- [Task goal] Out of the lines below, please list those that hold the string "computer".

*** Raw data ***

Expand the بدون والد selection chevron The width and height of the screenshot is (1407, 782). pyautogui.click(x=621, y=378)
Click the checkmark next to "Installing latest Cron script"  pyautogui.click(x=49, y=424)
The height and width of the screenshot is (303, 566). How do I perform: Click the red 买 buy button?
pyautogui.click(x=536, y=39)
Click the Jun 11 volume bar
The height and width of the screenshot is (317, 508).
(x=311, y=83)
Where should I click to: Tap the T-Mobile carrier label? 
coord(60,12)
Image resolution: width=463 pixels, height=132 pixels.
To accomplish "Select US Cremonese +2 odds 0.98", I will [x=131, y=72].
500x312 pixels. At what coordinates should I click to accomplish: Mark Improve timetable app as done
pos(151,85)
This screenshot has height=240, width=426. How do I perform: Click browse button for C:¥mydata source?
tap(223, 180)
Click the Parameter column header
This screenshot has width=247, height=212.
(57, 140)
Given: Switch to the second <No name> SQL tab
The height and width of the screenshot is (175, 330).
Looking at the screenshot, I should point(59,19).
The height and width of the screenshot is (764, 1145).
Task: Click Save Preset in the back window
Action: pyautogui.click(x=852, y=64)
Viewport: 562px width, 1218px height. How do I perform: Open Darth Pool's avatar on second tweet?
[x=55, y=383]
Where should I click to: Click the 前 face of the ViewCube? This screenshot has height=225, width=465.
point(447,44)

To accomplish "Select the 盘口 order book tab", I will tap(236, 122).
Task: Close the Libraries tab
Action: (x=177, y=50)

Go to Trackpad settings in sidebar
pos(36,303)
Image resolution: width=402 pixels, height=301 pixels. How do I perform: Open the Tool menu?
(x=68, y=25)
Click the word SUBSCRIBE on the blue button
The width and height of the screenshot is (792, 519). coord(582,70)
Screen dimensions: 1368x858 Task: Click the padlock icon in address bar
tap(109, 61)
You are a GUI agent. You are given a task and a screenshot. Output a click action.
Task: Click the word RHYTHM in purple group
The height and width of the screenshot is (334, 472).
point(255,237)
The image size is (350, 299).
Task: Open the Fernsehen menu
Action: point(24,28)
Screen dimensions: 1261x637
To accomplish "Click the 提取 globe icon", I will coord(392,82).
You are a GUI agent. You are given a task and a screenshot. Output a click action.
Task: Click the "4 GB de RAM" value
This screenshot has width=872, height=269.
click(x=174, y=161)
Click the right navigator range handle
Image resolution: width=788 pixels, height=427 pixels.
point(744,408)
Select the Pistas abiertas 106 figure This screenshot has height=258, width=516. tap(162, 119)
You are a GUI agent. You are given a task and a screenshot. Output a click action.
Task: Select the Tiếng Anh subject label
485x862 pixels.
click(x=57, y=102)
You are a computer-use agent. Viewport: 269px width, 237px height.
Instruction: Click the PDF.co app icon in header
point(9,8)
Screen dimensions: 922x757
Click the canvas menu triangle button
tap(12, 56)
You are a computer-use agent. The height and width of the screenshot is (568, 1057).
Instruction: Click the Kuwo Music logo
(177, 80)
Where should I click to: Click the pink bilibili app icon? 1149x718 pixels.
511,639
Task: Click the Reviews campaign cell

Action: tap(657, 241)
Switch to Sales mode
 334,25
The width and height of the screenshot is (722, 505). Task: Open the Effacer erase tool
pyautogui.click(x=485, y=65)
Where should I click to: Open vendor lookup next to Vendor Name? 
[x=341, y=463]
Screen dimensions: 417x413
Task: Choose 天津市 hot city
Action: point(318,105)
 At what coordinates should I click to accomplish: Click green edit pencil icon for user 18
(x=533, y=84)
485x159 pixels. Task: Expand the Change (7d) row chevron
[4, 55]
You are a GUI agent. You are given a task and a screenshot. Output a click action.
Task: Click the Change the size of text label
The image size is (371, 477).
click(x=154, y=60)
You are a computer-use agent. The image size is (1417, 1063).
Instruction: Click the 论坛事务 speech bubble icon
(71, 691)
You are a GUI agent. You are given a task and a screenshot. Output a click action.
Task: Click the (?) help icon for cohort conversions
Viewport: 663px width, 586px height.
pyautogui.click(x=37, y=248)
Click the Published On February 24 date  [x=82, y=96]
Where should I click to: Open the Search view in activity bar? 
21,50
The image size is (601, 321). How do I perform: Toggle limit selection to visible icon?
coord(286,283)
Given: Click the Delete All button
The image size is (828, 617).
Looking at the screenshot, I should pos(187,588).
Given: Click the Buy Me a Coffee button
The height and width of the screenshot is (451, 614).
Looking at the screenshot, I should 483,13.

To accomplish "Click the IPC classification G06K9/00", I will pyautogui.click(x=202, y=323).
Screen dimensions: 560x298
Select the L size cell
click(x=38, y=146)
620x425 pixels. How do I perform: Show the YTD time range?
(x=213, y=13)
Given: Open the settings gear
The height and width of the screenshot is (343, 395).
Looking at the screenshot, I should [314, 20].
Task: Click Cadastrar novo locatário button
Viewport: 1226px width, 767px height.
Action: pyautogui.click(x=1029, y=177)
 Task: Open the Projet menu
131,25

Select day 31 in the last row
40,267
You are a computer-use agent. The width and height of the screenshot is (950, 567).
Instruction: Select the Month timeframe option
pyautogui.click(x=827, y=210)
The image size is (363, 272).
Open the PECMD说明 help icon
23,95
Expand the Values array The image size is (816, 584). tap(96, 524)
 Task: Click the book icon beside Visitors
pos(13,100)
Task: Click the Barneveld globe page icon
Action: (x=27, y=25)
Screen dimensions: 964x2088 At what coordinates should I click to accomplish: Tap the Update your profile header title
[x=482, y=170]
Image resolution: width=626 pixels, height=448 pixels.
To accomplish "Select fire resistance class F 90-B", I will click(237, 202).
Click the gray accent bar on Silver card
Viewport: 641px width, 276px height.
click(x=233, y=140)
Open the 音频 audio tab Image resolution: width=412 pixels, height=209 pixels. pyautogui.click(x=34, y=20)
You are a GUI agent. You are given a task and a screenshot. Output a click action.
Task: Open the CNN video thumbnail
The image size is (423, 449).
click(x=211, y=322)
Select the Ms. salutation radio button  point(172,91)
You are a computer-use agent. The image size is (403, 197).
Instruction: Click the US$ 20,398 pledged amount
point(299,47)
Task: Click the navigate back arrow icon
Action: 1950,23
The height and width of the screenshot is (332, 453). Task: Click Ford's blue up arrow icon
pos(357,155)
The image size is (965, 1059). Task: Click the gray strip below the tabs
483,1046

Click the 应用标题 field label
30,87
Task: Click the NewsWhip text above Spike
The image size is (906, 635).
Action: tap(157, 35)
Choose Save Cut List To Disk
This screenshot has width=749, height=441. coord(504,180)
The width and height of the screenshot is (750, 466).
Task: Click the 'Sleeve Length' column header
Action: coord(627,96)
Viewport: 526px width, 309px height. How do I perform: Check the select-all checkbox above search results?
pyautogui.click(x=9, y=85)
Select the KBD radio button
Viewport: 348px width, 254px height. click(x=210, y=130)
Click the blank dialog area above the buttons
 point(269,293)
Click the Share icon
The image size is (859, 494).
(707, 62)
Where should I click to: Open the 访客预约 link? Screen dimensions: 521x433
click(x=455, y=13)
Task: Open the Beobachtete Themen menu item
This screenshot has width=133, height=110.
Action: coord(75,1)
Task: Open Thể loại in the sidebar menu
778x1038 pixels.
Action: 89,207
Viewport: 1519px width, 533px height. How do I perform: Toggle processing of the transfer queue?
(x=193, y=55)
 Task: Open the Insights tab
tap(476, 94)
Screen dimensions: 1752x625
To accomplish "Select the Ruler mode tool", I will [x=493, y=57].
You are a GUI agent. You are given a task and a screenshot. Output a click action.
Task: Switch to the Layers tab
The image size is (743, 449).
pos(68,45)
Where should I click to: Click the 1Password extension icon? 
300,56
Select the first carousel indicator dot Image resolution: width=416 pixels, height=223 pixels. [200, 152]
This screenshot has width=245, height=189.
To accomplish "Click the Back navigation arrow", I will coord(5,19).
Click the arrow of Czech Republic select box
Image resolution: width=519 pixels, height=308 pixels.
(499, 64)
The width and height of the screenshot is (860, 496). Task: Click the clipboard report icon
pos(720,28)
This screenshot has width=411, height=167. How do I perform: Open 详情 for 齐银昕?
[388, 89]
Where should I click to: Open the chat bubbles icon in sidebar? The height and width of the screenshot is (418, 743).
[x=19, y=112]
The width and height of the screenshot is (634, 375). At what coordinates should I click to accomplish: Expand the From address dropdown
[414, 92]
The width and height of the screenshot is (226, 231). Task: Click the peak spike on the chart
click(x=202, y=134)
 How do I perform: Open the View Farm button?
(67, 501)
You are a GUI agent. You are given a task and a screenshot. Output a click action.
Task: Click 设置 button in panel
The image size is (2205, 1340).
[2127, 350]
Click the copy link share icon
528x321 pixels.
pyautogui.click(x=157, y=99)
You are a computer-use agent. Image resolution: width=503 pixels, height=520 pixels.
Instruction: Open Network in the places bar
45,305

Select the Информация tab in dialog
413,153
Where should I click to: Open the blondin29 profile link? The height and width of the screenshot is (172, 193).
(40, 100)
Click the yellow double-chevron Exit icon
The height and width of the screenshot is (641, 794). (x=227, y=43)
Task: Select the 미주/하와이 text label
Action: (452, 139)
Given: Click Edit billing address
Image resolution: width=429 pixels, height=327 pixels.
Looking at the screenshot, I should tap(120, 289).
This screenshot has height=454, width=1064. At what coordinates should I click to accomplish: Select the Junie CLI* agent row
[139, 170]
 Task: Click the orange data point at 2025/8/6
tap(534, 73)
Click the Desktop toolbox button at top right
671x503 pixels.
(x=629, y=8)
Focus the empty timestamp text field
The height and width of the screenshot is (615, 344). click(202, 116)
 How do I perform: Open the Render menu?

*** End of Raw data ***

- [Exercise result]
You are a computer-use agent. Viewport: 269px width, 237px height.
You are a computer-use agent. The height and width of the screenshot is (568, 1057).
You are a computer-use agent. The image size is (1417, 1063).
You are a computer-use agent. The width and height of the screenshot is (950, 567).
You are a computer-use agent. The image size is (403, 197).
You are a computer-use agent. Image resolution: width=503 pixels, height=520 pixels.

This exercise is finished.